◆ **About this task**: Copy the lines below word for word, starting at the line that contains "Image resolution: width=1383" and ending at the line that contains "center [1061, 287].", both included.
START Record set
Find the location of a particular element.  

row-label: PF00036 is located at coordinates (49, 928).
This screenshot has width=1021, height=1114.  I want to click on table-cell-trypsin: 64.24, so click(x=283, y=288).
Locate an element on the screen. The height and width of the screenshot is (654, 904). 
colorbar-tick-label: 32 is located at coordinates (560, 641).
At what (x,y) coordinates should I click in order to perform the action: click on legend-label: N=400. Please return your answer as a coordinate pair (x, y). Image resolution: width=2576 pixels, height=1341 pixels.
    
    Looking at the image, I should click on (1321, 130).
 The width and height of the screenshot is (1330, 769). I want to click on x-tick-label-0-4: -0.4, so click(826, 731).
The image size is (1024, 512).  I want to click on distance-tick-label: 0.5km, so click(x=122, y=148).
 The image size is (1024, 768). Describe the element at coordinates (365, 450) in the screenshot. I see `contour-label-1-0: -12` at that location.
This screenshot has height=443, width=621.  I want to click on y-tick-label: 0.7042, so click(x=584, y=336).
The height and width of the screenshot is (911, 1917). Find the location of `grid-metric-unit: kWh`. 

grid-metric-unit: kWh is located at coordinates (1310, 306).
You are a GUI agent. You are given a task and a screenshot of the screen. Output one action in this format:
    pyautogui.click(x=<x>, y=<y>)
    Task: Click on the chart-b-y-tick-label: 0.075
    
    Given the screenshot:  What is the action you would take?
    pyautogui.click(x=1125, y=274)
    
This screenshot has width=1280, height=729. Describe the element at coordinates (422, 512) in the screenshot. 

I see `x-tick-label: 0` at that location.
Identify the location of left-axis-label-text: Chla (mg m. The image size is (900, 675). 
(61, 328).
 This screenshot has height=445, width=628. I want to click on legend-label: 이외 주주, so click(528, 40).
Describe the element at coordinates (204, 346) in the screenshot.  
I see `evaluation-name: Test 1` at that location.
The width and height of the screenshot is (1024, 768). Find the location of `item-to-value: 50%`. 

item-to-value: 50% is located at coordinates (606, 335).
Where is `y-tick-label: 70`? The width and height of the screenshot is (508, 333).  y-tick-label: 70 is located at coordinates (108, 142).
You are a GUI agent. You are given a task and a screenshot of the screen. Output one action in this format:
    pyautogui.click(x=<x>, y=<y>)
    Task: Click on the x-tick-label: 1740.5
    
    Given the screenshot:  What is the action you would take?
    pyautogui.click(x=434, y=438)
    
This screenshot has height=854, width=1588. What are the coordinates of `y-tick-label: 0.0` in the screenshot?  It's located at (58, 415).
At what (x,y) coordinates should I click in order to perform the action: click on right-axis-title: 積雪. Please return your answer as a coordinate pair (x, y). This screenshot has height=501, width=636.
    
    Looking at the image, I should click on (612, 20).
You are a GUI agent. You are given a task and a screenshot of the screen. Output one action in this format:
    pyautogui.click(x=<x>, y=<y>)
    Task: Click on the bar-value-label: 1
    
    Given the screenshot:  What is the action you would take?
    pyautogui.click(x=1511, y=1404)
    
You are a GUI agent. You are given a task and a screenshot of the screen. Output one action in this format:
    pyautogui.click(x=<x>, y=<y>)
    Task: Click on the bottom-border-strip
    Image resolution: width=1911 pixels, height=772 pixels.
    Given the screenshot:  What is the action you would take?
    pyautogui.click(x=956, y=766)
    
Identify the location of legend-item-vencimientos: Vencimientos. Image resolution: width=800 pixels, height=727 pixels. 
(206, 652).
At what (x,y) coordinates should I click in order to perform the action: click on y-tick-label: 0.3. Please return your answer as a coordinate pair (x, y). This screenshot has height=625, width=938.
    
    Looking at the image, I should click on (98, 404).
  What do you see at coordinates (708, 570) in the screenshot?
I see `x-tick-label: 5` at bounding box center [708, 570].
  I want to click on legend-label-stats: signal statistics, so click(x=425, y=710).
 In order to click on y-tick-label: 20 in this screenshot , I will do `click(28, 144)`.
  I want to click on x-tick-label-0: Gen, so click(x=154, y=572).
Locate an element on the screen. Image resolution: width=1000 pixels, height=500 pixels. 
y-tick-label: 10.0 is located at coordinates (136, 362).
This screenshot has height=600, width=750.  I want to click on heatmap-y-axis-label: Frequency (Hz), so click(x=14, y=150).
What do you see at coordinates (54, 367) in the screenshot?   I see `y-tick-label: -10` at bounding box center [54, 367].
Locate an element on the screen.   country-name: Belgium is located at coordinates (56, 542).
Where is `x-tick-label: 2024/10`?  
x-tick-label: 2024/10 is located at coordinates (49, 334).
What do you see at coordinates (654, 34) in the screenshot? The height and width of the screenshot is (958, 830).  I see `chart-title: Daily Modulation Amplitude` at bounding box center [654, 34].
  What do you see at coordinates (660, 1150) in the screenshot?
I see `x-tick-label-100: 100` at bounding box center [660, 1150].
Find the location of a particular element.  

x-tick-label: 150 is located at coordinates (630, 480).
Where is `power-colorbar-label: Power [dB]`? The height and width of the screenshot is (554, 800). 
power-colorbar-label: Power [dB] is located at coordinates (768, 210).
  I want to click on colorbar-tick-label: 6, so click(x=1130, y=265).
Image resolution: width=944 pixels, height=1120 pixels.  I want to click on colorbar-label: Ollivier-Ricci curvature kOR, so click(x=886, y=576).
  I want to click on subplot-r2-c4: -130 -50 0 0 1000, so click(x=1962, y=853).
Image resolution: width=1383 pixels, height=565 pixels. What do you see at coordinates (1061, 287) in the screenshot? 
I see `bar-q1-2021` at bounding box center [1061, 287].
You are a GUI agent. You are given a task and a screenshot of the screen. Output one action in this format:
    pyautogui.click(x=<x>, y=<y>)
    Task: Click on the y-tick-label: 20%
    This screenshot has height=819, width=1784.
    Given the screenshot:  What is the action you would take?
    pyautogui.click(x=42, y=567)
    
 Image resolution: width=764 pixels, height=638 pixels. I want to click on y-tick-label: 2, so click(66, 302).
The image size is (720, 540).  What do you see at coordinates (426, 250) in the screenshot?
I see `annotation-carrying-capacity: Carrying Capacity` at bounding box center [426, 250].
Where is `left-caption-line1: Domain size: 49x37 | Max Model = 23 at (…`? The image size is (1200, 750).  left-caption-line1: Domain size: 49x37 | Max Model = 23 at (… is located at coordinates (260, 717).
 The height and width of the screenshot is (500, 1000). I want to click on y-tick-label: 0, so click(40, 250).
END Record set
◆ **Answer section**:
Image resolution: width=1383 pixels, height=565 pixels. What do you see at coordinates (1061, 287) in the screenshot? 
I see `bar-q1-2021` at bounding box center [1061, 287].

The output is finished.